O aeroporto, como todos podem imaginar, já estava sob o domínio da porcaiada.

 

Regurgitando pormenores, estávamos em meio a uma guerra e só fui entender isso na abundância dos fatos.

 

Não foram os porcos que a declararam e, mesmo com a imprudência retórica, imagino que todos entenderam o que quis dizer.

 

Há, e jamais duvidem disso, uma dívida em vida que precisa ser paga em algum momento e em espécie. Não há (nestas horas) nem céu, nem inferno. Aqui se paga por tudo aquilo que se consome. Ainda mais quando a dívida alimenta uma quantidade absurda de mortes diárias que, sonoramente, arremessam valores aos cofres dos endinheirados.

 

Quem é que consegue dormir depois de acionar a descarga elétrica que mata milhares de animais por dia?

 

Vocês já ouviram o ruído desesperador dos porcos sendo abatidos?

 

Em pouco tempo, centavos de hora que não consigo precisar, os porcos assumiram o comando da cidade. 

 

Eles queriam levar os demais animais que habitavam o município para os chiqueirões, dar-lhes uma espécie de mesmo tratamento. Ração água luz vacina hormônios e condições para se reproduzirem fartamente.

 

Os porcos passaram a deter o controle das churrasqueiras.

 

Torresmo ou bacon?

 

A cidade estava sitiada.

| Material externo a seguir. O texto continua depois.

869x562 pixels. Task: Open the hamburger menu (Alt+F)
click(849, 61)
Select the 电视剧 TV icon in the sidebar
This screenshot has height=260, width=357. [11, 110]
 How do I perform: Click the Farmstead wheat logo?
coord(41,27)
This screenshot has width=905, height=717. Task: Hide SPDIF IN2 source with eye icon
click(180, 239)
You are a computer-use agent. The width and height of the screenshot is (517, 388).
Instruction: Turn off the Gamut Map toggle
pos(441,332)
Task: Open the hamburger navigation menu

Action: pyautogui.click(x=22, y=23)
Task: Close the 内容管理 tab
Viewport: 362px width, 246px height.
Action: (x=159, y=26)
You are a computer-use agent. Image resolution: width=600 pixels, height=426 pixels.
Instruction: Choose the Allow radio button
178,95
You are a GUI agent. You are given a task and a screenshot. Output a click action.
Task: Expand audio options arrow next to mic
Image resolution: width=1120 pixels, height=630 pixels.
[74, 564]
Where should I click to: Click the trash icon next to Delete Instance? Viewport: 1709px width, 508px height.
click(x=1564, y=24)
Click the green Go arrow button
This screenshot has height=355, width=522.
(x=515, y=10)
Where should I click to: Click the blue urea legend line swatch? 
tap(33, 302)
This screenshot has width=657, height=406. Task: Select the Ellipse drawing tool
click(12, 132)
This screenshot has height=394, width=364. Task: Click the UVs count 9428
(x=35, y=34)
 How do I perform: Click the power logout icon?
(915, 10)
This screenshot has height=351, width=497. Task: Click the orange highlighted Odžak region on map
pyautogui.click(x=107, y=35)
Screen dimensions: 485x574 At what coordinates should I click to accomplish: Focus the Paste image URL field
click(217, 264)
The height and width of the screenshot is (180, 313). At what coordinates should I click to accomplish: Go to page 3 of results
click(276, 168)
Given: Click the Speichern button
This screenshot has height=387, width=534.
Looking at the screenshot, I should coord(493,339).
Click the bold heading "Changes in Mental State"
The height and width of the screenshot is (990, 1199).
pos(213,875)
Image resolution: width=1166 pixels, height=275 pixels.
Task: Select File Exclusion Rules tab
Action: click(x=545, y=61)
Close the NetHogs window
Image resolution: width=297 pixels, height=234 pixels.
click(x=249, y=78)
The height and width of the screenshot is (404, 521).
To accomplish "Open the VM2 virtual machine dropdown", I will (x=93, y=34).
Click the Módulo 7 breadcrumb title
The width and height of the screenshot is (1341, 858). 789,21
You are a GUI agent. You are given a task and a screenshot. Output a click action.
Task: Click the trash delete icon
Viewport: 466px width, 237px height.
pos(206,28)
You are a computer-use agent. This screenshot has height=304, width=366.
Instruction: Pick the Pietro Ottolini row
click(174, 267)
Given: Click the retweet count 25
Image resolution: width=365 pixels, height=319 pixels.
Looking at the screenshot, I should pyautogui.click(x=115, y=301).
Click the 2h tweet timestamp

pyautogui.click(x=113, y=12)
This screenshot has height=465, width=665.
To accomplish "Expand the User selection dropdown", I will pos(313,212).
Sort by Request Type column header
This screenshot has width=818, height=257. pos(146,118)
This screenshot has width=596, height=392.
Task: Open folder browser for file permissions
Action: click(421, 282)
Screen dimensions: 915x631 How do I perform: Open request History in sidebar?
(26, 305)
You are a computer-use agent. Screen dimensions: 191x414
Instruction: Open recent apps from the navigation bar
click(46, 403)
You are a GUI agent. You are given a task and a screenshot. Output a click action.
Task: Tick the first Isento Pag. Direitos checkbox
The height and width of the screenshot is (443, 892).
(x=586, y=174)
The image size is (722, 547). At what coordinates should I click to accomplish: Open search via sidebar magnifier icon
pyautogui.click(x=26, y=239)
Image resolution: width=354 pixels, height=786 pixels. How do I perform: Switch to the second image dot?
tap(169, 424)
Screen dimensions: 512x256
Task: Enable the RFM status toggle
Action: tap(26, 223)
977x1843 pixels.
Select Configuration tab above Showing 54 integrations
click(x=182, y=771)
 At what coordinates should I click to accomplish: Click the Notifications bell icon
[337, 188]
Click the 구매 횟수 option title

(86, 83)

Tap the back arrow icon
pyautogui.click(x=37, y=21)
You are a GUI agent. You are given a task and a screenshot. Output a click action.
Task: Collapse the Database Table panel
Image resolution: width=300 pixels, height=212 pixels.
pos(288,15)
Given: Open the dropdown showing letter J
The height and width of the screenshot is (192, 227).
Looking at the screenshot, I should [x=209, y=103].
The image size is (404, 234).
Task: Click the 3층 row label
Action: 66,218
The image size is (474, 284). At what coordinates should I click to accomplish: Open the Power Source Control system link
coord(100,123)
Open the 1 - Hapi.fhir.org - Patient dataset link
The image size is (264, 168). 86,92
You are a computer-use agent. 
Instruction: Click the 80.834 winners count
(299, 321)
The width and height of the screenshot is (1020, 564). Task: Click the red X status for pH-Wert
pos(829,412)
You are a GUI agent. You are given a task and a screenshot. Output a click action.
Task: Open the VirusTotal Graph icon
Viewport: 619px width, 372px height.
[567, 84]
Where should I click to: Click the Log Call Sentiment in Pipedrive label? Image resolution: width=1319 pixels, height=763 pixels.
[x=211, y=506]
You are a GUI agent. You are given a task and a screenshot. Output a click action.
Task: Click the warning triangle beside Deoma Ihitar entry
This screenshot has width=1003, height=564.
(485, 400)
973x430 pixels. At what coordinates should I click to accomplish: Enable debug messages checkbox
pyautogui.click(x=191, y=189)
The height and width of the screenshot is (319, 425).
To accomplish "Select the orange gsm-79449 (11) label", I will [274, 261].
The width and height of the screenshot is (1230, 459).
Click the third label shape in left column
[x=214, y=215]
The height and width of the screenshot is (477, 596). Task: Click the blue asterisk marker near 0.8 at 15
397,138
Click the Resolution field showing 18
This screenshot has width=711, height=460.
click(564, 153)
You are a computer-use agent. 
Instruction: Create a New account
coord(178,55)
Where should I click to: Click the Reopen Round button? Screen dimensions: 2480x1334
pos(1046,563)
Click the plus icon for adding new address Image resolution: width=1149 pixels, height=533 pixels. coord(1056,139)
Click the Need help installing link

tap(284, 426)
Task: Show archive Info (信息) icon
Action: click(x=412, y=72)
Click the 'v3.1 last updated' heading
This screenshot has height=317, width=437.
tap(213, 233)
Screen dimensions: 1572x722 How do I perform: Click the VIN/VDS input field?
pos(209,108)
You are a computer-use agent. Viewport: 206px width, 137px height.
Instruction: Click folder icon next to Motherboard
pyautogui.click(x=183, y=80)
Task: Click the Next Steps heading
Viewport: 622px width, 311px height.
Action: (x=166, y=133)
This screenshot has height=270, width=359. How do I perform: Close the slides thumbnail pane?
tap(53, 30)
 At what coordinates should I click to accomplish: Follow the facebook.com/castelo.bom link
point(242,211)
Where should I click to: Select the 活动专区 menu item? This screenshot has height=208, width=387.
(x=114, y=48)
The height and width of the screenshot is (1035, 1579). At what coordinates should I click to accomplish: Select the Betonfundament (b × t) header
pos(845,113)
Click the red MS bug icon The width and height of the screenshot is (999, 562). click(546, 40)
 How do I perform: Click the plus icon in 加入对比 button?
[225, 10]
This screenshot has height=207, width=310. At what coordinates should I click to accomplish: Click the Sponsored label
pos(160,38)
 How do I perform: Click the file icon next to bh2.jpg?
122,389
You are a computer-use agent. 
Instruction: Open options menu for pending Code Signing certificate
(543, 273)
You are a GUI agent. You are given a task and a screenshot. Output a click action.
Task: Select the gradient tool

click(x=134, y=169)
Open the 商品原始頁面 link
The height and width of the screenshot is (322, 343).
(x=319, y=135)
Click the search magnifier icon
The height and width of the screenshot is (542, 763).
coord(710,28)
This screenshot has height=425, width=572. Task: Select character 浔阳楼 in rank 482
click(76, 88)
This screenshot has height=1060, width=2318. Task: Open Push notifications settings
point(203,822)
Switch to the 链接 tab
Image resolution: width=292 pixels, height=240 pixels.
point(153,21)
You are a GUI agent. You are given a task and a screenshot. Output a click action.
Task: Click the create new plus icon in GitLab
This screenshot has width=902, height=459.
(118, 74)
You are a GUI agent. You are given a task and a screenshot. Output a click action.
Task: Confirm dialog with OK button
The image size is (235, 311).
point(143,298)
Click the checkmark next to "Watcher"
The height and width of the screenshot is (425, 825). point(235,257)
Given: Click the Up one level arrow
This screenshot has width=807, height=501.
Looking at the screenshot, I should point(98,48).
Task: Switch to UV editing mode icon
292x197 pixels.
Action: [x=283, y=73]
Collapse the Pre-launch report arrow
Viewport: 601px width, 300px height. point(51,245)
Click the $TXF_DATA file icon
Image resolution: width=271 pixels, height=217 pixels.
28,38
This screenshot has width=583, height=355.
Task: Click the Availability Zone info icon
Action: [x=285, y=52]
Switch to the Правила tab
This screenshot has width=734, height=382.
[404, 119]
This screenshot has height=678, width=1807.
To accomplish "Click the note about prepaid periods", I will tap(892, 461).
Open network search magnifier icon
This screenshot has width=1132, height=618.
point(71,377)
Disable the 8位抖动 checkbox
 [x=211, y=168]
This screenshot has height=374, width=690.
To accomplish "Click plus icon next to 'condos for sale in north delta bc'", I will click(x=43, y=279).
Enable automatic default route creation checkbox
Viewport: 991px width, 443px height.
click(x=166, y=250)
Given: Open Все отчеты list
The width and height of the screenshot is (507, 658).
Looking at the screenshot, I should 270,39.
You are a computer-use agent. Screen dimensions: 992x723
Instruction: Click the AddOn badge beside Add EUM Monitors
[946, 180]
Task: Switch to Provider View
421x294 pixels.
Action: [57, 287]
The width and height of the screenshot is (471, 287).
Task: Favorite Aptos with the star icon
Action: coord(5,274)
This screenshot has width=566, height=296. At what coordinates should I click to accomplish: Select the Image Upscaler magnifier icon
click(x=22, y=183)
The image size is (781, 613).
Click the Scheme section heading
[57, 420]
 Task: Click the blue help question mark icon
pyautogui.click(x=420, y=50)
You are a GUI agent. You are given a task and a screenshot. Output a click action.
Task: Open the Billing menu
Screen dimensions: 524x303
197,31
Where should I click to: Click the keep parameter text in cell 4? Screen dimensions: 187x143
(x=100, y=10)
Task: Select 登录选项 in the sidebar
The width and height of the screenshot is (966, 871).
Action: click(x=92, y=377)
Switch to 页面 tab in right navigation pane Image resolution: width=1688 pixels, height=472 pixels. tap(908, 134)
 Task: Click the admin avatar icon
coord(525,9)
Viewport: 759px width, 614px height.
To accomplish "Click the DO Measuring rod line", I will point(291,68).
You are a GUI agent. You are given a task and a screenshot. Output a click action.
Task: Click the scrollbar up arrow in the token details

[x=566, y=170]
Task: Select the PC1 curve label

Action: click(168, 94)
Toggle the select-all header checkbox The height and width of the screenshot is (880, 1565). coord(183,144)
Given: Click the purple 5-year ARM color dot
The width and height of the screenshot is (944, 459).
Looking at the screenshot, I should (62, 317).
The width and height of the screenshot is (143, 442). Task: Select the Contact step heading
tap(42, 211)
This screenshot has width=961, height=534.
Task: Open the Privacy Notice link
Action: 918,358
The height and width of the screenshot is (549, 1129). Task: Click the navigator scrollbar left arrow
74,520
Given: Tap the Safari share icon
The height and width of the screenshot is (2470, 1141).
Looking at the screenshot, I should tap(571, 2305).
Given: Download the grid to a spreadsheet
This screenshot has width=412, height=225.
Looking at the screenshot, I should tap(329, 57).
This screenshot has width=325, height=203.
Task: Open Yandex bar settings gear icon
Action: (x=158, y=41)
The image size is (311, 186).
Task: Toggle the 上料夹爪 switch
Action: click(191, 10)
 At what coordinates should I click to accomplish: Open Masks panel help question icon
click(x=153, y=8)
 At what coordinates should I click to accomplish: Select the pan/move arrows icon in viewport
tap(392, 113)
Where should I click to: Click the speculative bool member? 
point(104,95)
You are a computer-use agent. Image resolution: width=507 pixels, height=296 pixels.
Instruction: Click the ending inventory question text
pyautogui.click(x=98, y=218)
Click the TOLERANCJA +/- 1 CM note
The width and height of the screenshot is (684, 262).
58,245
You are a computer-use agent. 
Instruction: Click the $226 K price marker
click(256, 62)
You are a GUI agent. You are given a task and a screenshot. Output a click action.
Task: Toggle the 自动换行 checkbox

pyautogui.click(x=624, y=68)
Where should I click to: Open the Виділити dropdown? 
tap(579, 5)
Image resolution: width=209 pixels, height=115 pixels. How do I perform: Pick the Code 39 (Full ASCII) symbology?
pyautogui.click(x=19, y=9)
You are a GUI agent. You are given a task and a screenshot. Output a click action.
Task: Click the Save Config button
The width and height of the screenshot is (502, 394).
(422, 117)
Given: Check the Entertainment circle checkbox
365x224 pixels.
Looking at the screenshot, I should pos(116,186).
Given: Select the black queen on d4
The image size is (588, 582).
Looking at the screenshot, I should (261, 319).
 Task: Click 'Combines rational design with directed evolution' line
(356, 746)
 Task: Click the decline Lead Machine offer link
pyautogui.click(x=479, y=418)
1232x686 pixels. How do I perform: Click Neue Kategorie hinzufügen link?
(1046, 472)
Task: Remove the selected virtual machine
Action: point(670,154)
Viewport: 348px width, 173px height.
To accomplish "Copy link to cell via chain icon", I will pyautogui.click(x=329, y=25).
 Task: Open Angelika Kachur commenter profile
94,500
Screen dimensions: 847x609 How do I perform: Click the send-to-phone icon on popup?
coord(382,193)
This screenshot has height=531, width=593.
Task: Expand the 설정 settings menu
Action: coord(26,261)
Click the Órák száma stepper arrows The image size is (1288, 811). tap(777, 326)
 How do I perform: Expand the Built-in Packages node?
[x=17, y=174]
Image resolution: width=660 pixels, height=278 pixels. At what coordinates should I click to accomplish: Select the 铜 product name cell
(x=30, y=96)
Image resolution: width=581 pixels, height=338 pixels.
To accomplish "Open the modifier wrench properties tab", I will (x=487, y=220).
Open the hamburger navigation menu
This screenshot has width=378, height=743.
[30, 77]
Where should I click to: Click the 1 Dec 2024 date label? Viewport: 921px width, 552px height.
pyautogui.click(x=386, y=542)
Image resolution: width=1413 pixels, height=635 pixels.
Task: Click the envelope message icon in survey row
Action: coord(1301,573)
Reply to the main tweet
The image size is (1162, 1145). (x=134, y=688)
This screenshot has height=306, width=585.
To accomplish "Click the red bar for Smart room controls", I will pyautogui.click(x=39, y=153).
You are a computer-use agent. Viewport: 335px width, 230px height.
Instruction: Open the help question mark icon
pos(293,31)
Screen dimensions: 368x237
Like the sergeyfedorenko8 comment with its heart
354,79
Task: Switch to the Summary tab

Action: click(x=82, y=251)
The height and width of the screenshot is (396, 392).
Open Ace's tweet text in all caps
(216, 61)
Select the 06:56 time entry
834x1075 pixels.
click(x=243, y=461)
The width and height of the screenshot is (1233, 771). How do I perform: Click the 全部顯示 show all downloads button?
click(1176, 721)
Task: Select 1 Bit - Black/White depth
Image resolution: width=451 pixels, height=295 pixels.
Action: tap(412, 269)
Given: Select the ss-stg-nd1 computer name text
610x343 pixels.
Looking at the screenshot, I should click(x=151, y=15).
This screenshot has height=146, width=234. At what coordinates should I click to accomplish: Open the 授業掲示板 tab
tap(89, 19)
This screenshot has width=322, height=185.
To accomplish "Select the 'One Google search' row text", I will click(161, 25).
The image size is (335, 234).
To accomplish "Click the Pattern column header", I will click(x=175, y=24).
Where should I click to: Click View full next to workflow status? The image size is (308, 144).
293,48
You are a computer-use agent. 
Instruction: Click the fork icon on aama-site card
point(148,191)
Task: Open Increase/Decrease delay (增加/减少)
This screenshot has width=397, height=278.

Mesmo com toda a tecnologia, não havia quem pudesse dar conforto aos moradores, “o negócio era aguardar por dias melhores”, foi o que disse o prefeito em sua última mensagem à frente do cargo depois de constantes insucessos em dar uma solução prática aos acontecimentos.

 

A transição foi sem dor.

 

Mas, somente quando os novos comandantes começaram a fatiar os cargos, as regalias e as demais benesses do município, ficou evidente que os porcos sempre estiveram no comando e as galinhas e os perus a reboque.

 

Acho que, na lenda local, esse é o momento em que se torna impossível reconhecer a diferença dos animais que iam para o abate diário daqueles que eram explorados pelos que se beneficiavam e prosperavam à custa dos animais abatidos e do poder público.

 

Porco é porco, mas pode virar toucinho.

 

O conflito talvez tenha sempre sido o mesmo.

 

A luta era pelo poder e os porcos de ontem apenas lutavam contra a perda do controle que, no andar da carruagem, havia migrado para os porcos de hoje.

 

A cara de porco dos moradores agora se justificava.

 

Ao fundo, os cheiros de estrume e carne sendo abatida permaneciam, talvez fossem os cheiros da cidade, dos moradores e dos porcos.

 

Na luz das esterqueiras o silêncio monótono, pálido, de quem havia perdido um parente, mas cuja conta bancária se mantinha intacta.

 

Não demorou e os moradores que pegaram a estrada, com uma revolta com consistência que desandou no percurso, retornaram para os seus lares com a mesma disposição que os tirou de casa.

 

Retornaram para os princípios repletos de meios que se justificavam à condolência dos fatos.

 

O resultado amargo, no fardo melancólico, não passou de um improviso que permaneceu suspenso como tantos outros.

 

O padre e o coroinha fizeram as pazes.

 

Os meios de comunicação voltaram a falar doce para não perder a extravagância dos valores públicos que caem mensalmente nos cofres para a manutenção do que se esforçam para chamar de jornais e de jornalistas.

 

Na manhã seguinte, um senhor, sentado em frente ao prédio onde antigamente se localizava um dos cinemas, percebeu que havia uma mudança nos porcos que eram levados aos abatedouros pelos caminhões que cruzavam a cidade, parece que eram de outra raça.

 

O dinheiro, ferrolho, continuaria a cair na conta dos mesmos, agora com alguns agregados.

 

Os porcos

e os porcos

e os porcos

e os porcos

e os porcos

no caso, os porcos,

os de sempre

seguiam à frente do noticiário.

Demétrio Panarotto (1969 – ) nasceu em Chapecó SC. É um músico, compositor, pesquisador, professor e literato brasileiro. Paralelamente a uma carreira musical com a Banda Repolho e projetos alternativos, louvados pela sua originalidade e irreverência, desenvolve atividades como acadêmico, palestrante e escritor. Publicou vários livros de poesia e prosa que lhe valeram o reconhecimento como um dos nomes de destaque da nova literatura do estado de Santa Catarina.